## $\nu$-Support Vector Regression for emotion, based on 4 simple features



Tried to train the regressor on a single emotion (nostalgia) in Google Colab but no result after >15h of training. Since you do not have an indication of how long training will take it was terminated.

In [1]:
import numpy as np
import pandas as pd
import matplotlib.pyplot as plt
from sklearn import svm
import copy

In [2]:
def StrechArrays(Listofarrays):
    """
    Since we possibly use different window and hop sizes for computing the simple features we have arrays of different size. 
    For majority vote classification we need data arrays of same length
    Since they all correspond to the same time axis, we can 'stretch' the array by repeating values
    This function returns 'stretched' arrays with lenght equal to the length of the largest array.
    """
    Nsongs = np.shape(Listofarrays[0])[0]
    maxlength = 0
    for array in Listofarrays:
        if not array.ndim == 1:
            maxlength = max(maxlength, np.shape(array)[1])
    SOL = []
    for array in Listofarrays:
        length = np.shape(array)[1] if not array.ndim == 1 else 1
        if not length == maxlength:
            newarray = np.zeros((Nsongs, maxlength))
            for song in range(Nsongs):
                arr = []
                for i in range(maxlength):
                    arr.append(array[song, int(i*length/maxlength)]
                               ) if not array.ndim == 1 else arr.append(array[song])
                newarray[song, :] = np.array(arr)
            assert np.shape(newarray) == (Nsongs, maxlength)
            SOL.append(newarray)
        else:
            assert np.shape(array) == (Nsongs, maxlength)
            SOL.append(array)
    return SOL, int(maxlength)

In [4]:
def removeNaN(ZC, SC, SV, ST, labels):
    
    song_idx = [] # rows containing NaN
    
    for array in [ZC, SV, SC, ST]:
        song_idx.extend(np.unique(np.argwhere(np.isnan(array))[:,0] ).tolist() )

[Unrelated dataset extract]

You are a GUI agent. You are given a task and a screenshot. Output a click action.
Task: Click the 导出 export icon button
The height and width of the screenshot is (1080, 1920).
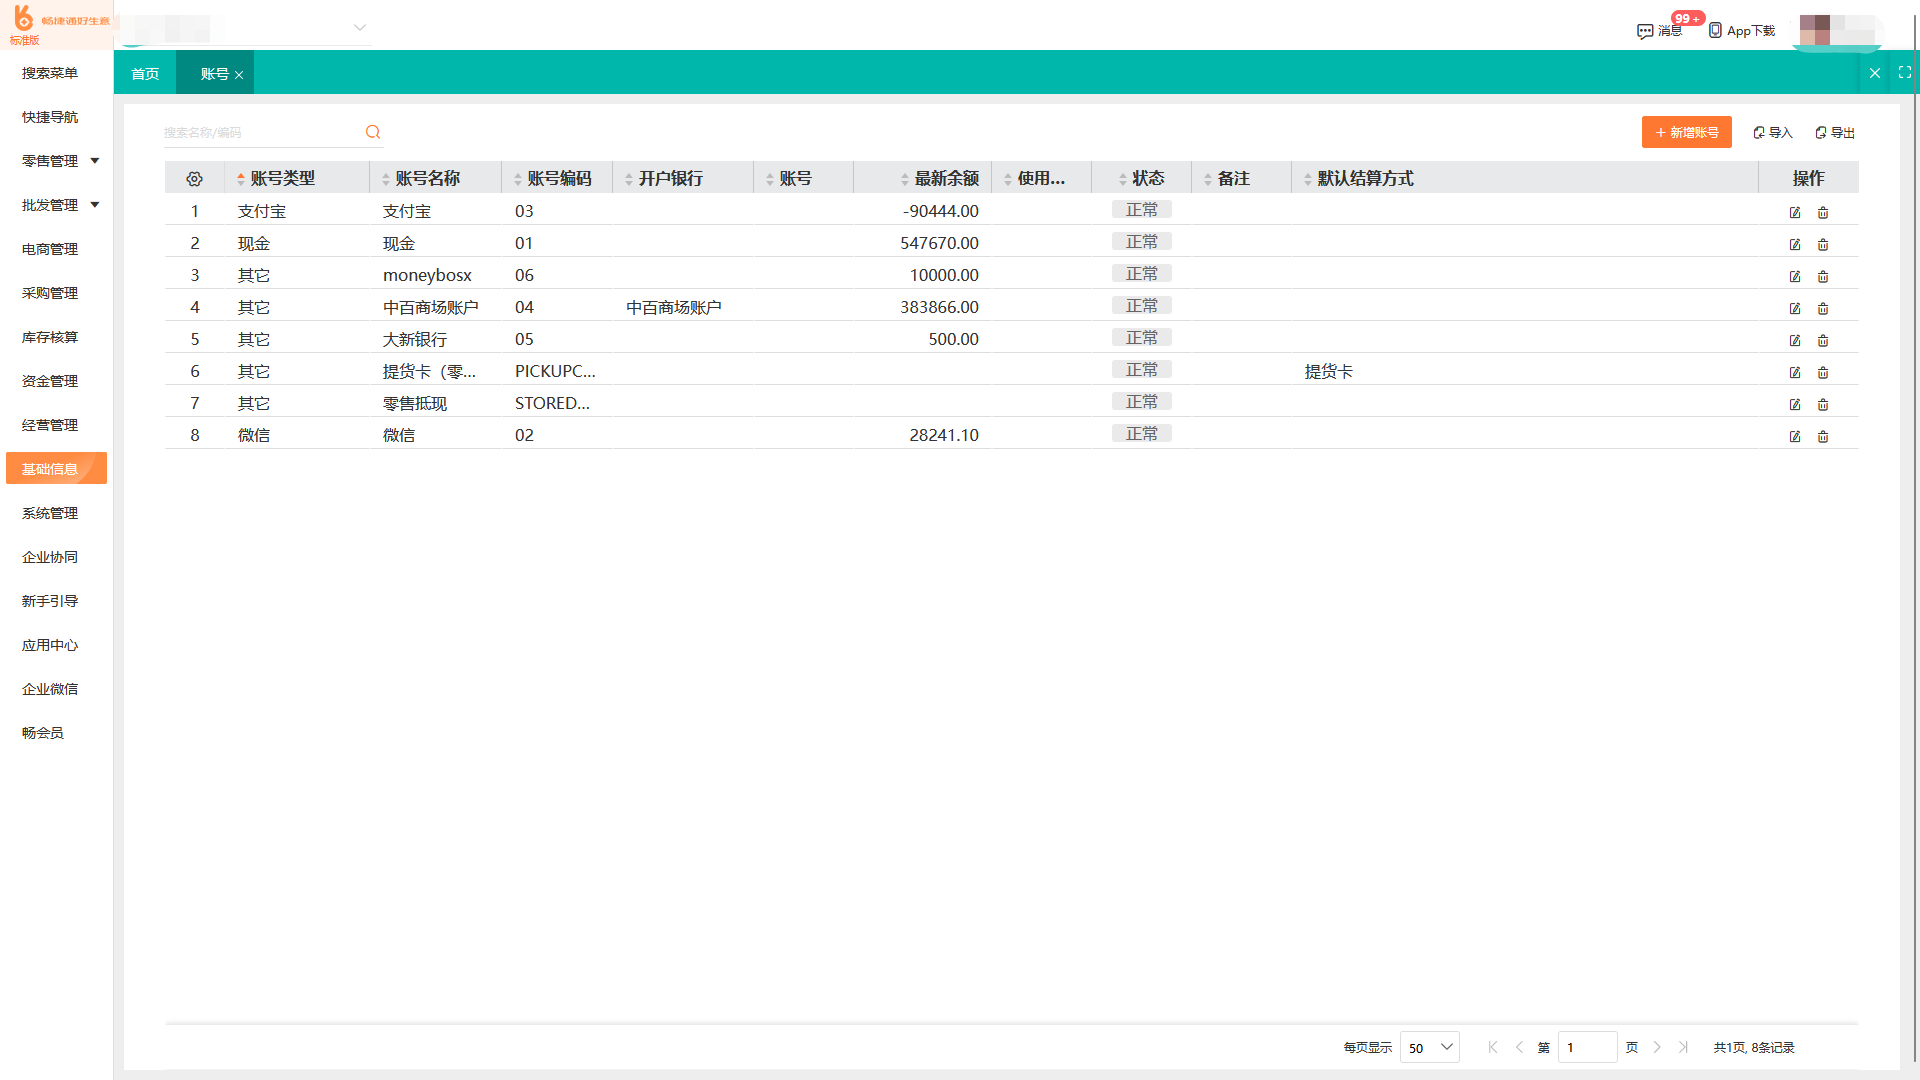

    ZC = np.delete(ZC, song_idx, axis=0)
    SC = np.delete(SC, song_idx, axis=0)
    SV = np.delete(SV, song_idx, axis=0)
    ST = np.delete(ST, song_idx, axis=0)
    labels = labels.drop(song_idx, axis=0)
    labels = labels.reset_index(drop=True)

    i=0
    for array in [ZC, SV, SC, ST]:
        assert not (np.isnan(array)).any().any(), f'NaN values in features not removed {i}'
        i+=1
        
    return ZC, SC, SV, ST, labels


In [5]:
# def MajorityVote(test_prediction, N_data_per_song):
#     number_test_songs = np.shape(test_prediction)[0] / N_data_per_song
#     assert number_test_songs == 80  #temporary check

#     p = np.reshape(test_prediction, (int(number_test_songs), int(N_data_per_song)))
    
#     MV = np.rint(np.mean(p, axis=1)) #take the mean per song and round to the nearest integer to take the majority vote
    
#     assert np.shape(MV) == (number_test_songs,)
#     return MV

In [15]:
def nuSVR(features_train, features_test, labels_train, labels_test, N_data_per_song):

    # Standardizing data
    mean = features_train.mean()
    std = features_train.std()

    train_df = (features_train - mean) / std
    test_df = (features_test - mean) / std

    # Classifier
    clf = svm.NuSVR(nu=0.5, C=1.0, kernel='rbf',)
    clf.fit(train_df, labels_train)

    return clf

In [7]:
# # Data import

# ZC = np.load('../preprocessing/zeroCrossings_frame100ms_hop50ms.npy')
# SC = np.load('../preprocessing/spectralCentroid_frame100ms_hop50ms.npy')
# SV = np.load('../preprocessing/spectralVariance_frame5000ms_hop2500ms.npy')
# ST = np.load('../preprocessing/staticTempoLibrosa.npy')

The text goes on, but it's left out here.